I was delighted to discover this anarchist broadside, with mysterious manuscript notations, in the California Historical Society's Kemble Collection on Western Printing and Publishing. Described by Gary F. Kurutz as the "jewel in the crown of the Society's Research Library," the Kemble Collection comprises an extraordinary diversity of materials related to printing and publishing history, including books, periodicals, type specimens, labels, and manuscript collections. Our local Type Tuesday correspondent presents gorgeous typographic specimens from the Collection each week.
Dated from the 1880s, this broadside was published by Patrick Joseph Healy's Antiquarian Book Store and Song Factory at 104 O'Farrell Street. Healy, to whom an entire chapter is dedicated in Robert Cowan's
Booksellers of Early San Francisco, is one of the most fascinating (and endearing) characters in the colorful book history of San Francisco. An Irish immigrant and labor activist, he earned the
animus of his comrades by vigorously defending the rights of the Chinese during the sandlot riots. He opened his first bookshop in 1883 at the address above. His shop (later known as "the Tunnel" because of its narrow dimensions) became a sort of informal, democratic salon for political discussion and debate.
The song reproduced here is laden with Messianic expectation, as is typical of the radical discourse of the period:
The weary slave in mill or mine,
The peasant and toiling herd,
Through the ages awaited the "coming sign,"
And died from "hope deferred."
"How long, oh, Lord!" they cried, "how long,"

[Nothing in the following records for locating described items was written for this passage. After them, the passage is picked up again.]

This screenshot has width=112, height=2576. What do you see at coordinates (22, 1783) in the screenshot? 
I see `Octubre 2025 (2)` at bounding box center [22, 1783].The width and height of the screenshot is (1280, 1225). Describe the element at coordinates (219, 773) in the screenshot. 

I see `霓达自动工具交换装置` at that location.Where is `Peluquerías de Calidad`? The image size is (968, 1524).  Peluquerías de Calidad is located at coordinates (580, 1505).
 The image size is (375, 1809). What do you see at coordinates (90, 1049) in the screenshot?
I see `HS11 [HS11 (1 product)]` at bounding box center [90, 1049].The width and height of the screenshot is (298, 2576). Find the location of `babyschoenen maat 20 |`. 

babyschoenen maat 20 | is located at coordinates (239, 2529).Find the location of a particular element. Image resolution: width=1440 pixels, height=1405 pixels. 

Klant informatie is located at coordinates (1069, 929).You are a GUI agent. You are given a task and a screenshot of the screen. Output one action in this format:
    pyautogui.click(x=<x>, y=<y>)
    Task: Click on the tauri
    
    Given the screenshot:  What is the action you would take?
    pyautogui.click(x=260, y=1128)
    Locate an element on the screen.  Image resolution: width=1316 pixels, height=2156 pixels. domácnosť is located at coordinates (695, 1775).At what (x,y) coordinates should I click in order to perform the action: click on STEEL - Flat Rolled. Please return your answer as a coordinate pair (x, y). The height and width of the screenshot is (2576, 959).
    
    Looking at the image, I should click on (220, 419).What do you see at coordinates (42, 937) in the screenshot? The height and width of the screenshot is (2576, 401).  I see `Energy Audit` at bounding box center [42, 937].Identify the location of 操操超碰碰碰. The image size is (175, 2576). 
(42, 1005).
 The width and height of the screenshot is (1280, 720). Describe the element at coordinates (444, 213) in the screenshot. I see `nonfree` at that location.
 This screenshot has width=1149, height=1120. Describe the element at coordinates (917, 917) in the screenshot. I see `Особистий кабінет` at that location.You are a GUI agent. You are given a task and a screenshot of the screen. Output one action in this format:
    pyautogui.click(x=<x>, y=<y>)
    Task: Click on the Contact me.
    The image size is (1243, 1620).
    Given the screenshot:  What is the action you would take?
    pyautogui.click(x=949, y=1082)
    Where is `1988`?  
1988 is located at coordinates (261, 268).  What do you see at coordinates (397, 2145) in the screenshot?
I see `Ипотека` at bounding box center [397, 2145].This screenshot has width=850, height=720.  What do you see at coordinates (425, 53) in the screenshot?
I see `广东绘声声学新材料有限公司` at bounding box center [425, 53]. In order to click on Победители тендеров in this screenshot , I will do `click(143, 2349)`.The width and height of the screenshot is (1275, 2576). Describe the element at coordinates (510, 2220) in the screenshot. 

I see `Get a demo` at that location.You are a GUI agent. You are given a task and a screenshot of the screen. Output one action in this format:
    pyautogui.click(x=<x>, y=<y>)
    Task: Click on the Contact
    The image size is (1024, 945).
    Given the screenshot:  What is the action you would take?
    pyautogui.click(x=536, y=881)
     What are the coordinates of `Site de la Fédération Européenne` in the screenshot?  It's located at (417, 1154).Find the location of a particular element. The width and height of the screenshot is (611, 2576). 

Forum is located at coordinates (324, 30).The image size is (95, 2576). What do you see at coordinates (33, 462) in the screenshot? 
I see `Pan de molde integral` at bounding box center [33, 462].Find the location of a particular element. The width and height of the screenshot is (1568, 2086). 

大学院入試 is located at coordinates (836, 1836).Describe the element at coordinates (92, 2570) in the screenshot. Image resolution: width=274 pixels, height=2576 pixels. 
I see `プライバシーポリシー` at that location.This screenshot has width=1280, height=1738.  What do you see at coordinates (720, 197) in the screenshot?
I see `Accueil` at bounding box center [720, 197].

Must we toil, and weep, and slave?"
But an answering cry for their cruel wrong
At length the heavens gave,
In a new Messiah, to loose the bands
That chained down the sons of earth;
Send joyous tidings o er sea and lands
To cheer the poor toilers' hearth.
Let all proclaim his glorious name,
Who comes, man's wrong to right,
A terror he brings to the heart of Kings—
Puissant Sir Dynamite!
In 1905, Healy and Ng Poon Chew, the editor of a Chinese daily newspaper, co-authored
A Statement for Non-Exclusion, an impassioned polemic in defense of Chinese rights. This work can also be found in the Society's collection.